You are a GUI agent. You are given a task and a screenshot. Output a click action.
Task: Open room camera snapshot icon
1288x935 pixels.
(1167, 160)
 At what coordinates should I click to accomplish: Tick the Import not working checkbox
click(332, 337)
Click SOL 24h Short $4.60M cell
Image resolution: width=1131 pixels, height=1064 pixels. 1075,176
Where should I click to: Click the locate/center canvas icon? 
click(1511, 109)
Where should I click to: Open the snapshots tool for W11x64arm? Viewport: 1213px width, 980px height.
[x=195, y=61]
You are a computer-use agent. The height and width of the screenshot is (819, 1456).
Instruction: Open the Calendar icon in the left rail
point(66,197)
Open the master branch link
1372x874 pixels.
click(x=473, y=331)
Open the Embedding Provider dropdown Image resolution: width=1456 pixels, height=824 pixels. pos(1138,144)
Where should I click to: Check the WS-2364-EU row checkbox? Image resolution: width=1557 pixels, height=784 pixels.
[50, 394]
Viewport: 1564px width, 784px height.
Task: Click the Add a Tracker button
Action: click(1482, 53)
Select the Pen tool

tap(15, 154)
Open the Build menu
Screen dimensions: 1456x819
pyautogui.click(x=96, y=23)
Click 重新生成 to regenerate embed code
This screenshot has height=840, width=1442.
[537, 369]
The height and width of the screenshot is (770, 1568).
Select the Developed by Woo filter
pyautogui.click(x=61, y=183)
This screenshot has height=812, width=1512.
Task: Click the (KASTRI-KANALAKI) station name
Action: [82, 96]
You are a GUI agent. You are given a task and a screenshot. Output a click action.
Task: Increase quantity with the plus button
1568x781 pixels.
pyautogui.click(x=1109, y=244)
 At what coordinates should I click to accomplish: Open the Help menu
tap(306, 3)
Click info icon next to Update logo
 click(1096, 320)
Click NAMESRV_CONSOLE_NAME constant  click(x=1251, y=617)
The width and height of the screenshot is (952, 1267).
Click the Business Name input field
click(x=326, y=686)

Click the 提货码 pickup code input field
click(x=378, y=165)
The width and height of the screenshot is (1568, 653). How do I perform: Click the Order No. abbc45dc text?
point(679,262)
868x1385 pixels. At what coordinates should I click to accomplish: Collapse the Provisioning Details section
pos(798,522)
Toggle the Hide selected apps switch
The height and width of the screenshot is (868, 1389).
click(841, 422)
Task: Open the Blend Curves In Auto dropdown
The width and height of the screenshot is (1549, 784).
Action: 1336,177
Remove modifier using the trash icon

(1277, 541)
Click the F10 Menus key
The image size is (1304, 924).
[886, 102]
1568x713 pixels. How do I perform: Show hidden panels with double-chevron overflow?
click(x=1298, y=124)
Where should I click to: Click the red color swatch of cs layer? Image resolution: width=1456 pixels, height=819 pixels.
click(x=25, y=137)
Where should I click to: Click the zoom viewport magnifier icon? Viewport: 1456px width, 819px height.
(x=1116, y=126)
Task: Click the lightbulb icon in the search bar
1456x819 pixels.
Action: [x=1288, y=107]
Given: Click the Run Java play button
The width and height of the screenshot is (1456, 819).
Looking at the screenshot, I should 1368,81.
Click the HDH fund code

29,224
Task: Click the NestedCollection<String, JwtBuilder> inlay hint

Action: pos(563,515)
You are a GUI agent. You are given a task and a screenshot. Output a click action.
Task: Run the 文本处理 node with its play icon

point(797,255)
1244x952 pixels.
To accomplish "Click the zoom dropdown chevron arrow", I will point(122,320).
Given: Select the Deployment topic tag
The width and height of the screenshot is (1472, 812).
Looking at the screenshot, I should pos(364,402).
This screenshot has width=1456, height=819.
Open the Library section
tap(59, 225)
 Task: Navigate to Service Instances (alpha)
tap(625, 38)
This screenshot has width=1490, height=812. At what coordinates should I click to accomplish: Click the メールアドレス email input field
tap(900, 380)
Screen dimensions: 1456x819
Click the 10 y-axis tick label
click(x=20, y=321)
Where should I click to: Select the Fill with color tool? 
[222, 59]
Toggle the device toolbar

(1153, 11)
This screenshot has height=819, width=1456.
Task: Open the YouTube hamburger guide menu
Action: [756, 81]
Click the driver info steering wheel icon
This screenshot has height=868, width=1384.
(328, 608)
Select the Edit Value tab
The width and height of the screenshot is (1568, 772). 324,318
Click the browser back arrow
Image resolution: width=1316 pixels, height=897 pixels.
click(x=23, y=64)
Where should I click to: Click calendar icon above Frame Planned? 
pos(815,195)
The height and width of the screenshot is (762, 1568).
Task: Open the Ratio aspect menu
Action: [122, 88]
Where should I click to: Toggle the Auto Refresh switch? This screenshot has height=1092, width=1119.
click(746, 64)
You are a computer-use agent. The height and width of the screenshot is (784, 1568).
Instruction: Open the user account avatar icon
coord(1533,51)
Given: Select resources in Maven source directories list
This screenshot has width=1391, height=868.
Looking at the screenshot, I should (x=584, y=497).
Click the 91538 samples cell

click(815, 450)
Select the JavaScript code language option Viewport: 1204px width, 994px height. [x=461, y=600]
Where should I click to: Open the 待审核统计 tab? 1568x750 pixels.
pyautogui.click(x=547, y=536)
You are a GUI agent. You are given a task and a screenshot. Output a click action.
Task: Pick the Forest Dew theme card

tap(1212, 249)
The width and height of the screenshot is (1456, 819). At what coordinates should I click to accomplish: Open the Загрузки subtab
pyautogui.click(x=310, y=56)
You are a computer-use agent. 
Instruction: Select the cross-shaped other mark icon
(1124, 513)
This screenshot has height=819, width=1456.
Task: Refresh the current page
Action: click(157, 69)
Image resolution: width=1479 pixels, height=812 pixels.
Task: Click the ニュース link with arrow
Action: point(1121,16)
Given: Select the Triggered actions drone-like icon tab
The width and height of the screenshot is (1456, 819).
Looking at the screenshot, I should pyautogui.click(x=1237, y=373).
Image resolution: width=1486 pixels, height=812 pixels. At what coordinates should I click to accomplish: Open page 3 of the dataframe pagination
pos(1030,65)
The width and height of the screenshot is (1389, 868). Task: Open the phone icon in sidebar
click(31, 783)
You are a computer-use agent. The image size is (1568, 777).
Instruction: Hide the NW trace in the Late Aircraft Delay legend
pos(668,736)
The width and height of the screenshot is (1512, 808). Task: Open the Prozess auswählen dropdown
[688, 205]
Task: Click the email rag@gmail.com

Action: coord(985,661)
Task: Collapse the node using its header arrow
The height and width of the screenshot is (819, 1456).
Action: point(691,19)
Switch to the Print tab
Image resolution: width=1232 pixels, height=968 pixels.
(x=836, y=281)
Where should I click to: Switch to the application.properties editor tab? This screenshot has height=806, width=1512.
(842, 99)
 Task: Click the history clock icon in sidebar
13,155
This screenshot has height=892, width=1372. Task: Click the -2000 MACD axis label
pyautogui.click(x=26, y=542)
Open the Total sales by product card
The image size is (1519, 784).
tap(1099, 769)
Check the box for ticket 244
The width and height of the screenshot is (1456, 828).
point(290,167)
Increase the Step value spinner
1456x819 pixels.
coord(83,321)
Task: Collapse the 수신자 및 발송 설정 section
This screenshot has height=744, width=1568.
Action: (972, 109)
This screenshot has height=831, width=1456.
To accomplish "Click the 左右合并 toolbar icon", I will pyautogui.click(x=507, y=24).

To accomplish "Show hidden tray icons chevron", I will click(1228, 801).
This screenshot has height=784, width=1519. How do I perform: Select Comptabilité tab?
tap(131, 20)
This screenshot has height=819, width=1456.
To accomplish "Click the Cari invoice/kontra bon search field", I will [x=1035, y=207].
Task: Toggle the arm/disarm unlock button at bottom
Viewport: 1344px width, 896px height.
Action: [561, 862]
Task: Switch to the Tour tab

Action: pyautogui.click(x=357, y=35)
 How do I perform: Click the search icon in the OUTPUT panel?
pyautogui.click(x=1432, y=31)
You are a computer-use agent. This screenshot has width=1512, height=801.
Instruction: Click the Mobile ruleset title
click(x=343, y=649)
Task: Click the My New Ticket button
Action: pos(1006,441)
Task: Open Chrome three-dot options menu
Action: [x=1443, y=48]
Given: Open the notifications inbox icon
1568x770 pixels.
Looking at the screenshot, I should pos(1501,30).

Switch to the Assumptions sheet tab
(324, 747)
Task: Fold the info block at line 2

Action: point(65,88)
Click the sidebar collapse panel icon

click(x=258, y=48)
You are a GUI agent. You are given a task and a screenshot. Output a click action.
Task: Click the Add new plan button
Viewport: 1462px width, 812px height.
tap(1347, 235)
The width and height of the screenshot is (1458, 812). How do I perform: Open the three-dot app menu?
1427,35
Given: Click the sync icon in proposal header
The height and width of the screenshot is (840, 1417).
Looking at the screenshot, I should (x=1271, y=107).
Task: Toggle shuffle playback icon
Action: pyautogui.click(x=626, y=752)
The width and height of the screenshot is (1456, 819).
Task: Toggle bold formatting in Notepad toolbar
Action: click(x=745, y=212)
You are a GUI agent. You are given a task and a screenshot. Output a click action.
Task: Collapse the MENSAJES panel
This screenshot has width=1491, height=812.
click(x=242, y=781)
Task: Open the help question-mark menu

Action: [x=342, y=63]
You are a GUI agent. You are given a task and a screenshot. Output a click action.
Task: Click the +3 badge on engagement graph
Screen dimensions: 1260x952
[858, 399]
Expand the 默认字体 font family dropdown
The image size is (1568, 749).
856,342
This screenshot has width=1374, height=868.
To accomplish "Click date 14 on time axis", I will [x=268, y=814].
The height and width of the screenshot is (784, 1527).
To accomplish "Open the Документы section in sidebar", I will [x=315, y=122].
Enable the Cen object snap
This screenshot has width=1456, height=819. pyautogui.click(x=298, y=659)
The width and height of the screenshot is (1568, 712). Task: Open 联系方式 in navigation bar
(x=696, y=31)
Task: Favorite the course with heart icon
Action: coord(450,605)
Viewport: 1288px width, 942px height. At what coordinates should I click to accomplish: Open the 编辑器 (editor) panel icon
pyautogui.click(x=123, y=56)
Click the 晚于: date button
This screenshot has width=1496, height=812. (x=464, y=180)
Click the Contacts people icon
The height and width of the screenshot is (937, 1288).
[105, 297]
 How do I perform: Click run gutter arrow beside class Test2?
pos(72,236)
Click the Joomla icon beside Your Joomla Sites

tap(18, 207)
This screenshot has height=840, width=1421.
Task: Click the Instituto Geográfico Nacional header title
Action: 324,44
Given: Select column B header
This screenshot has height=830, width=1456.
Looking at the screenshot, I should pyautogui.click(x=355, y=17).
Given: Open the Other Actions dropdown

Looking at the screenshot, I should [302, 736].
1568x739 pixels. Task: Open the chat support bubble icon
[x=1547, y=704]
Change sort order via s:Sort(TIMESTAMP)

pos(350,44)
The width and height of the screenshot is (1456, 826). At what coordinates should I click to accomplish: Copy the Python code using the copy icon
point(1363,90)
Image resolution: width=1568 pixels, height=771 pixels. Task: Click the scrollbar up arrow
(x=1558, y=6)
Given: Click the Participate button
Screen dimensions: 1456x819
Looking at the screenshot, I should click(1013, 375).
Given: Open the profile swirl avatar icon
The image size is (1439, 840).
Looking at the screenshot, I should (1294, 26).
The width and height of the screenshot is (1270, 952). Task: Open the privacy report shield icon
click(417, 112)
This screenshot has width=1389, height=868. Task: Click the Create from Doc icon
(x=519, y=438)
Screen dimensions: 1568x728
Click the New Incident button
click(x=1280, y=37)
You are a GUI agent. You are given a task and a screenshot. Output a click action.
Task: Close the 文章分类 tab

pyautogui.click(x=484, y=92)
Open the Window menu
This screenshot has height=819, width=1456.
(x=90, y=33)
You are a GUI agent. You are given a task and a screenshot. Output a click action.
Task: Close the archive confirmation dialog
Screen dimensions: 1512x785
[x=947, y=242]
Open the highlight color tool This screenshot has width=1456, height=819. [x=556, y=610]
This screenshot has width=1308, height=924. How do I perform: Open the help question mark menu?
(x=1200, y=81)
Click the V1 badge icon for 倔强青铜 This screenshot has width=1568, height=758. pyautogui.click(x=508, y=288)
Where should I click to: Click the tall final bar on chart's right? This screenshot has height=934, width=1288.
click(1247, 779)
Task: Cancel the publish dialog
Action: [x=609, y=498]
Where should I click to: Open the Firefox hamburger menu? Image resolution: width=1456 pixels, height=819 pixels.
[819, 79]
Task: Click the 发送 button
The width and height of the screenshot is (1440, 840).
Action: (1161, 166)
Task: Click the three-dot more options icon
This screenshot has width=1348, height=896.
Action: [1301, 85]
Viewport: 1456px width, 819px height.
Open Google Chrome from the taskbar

============

• _Exercise objective_:
Search the records above for the string "badge". Report each line that has it.

• _Solution for this task_:
Task: Click the +3 badge on engagement graph
Click the V1 badge icon for 倔强青铜 This screenshot has width=1568, height=758. pyautogui.click(x=508, y=288)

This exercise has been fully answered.